Answer: Yes, it is true that $$U(T(x)) = x$$ for all x in $${\mathbb{R}^n}$$.

Explain
This is a question about **linear transformations and how they "undo" each other**, especially when they work with spaces of the same size.

The solving step is:

1. **Understanding what $$T(U(x)) = x$$ means**: The problem tells us that whatever the transformation U does to a vector x, applying T right after brings us back to the *exact same* original x. So, T acts like a perfect "undo" button for U.

2. **Let's think about building blocks**: In $${\mathbb{R}^n}$$, we have special "building block" vectors called standard basis vectors (like (1,0,0), (0,1,0), etc. in $${\mathbb{R}^3}$$). Let's call them $$e_1, e_2, ..., e_n$$. Any vector x in $${\mathbb{R}^n}$$ can be made by combining these building blocks.

3. **What U does to the building blocks**: Let's see what U does to each of these building blocks. Let $$v_1 = U(e_1)$$, $$v_2 = U(e_2)$$, ..., $$v_n = U(e_n)$$. Since U is a linear transformation, if T perfectly undoes U for *any* x, it must also undo it for these specific vectors. So, we know that $$T(v_1) = T(U(e_1)) = e_1$$, $$T(v_2) = T(U(e_2)) = e_2$$, and so on.

4. **The new building blocks ($$v_i$$) are important**: Because U is linear and T perfectly undoes U, it means that the vectors $$v_1, v_2, ..., v_n$$ must also be "building blocks" (what we call a basis) for the entire $${\mathbb{R}^n}$$ space. If they weren't, U would be "squishing" the space down or losing information, and T wouldn't be able to perfectly bring us back to *any* original x. Since U maps from $${\mathbb{R}^n}$$ to $${\mathbb{R}^n}$$ (the same number of dimensions), if it doesn't "squish", it must cover the whole space!

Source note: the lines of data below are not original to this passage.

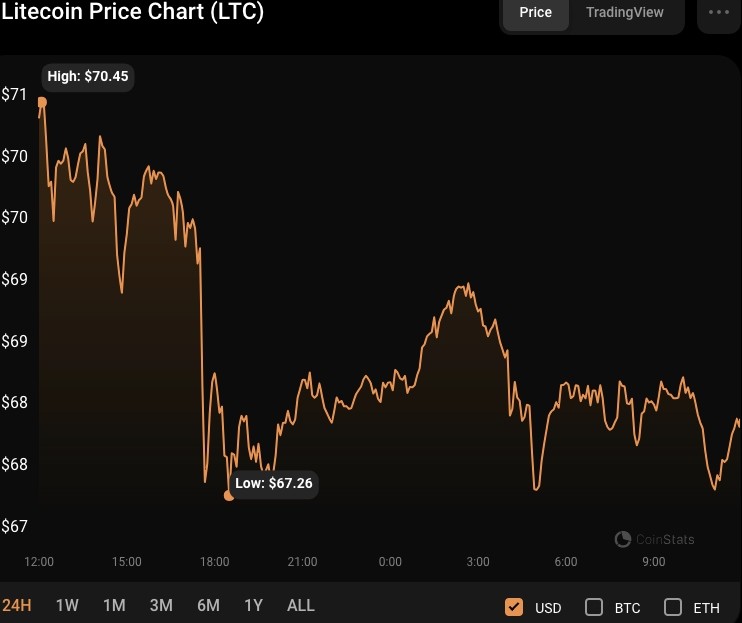Choose the 3M time range

pyautogui.click(x=161, y=605)
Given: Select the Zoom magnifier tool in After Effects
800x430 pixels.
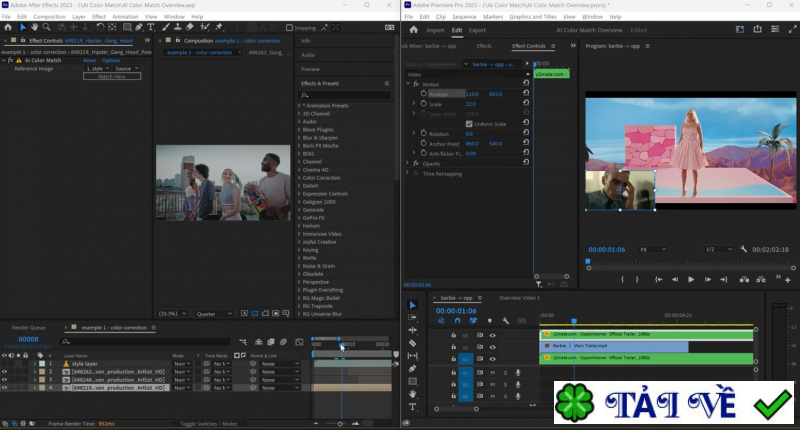Looking at the screenshot, I should click(48, 27).
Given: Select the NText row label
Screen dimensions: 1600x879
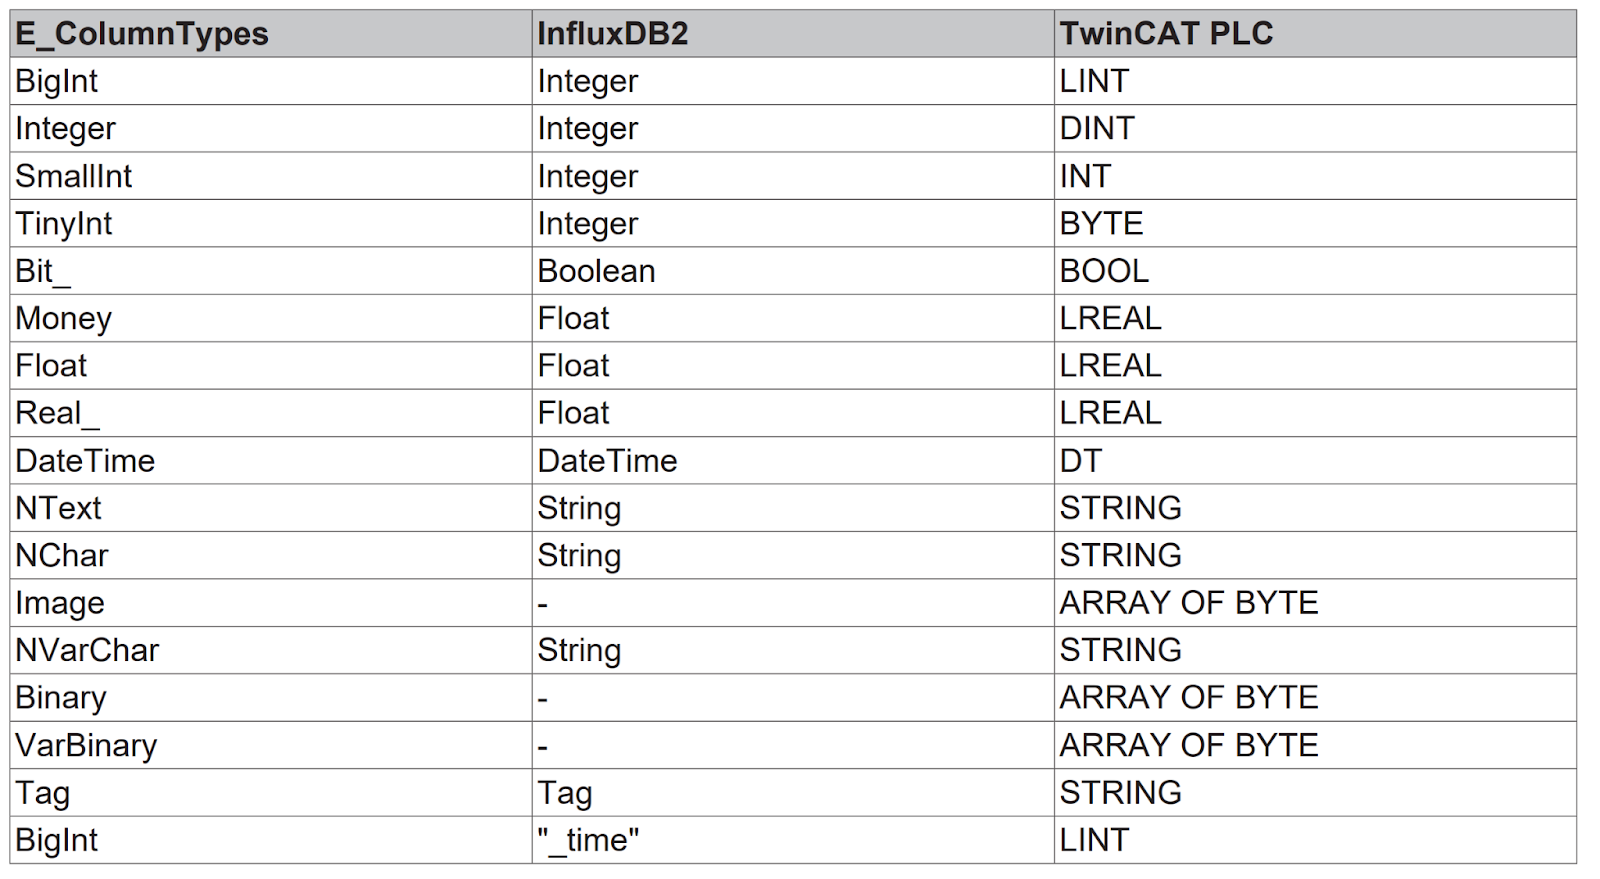Looking at the screenshot, I should 271,508.
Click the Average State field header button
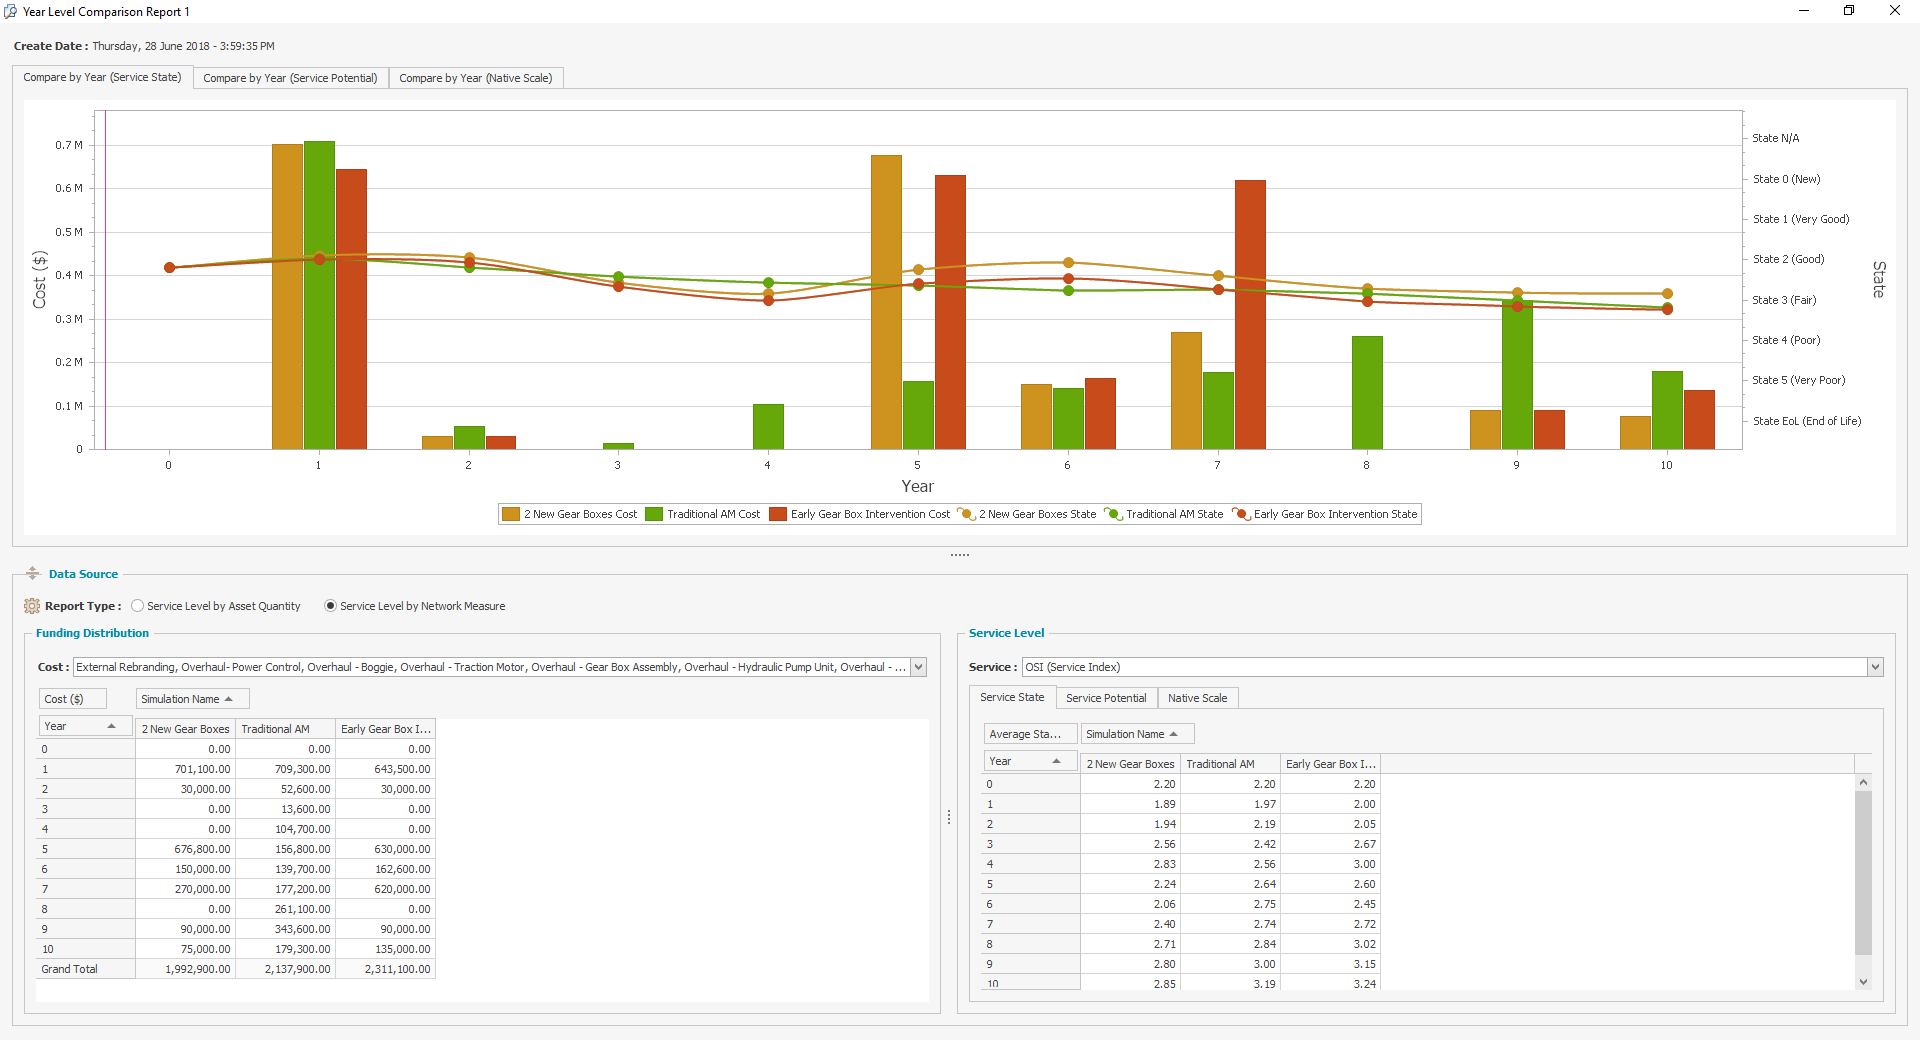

5. **Let's test $$U(T(x))$$ for any x**: Since $$v_1, ..., v_n$$ are now our new building blocks, we can write any vector x in $${\mathbb{R}^n}$$ as a combination of them: $$x = c_1 v_1 + c_2 v_2 + ... + c_n v_n$$ (where $$c_1, ..., c_n$$ are just numbers).
Now, let's apply $$U(T(...))$$ to this x:
* $$U(T(x)) = U(T(c_1 v_1 + c_2 v_2 + ... + c_n v_n))$$
* Since T is a linear transformation, it works nicely with combinations:
$$= U(c_1 T(v_1) + c_2 T(v_2) + ... + c_n T(v_n))$$
* We know from step 3 that $$T(v_i) = e_i$$:
$$= U(c_1 e_1 + c_2 e_2 + ... + c_n e_n)$$
* Since U is also a linear transformation, it also works nicely with combinations:
$$= c_1 U(e_1) + c_2 U(e_2) + ... + c_n U(e_n)$$
* And finally, from step 3, we defined $$U(e_i) = v_i$$:
$$= c_1 v_1 + c_2 v_2 + ... + c_n v_n$$
* Look! This is exactly what we said x was at the beginning of step 5! So, $$U(T(x)) = x$$.

This shows that if T perfectly undoes U when they operate in the same number of dimensions, then U also perfectly undoes T. They are truly inverses of each other!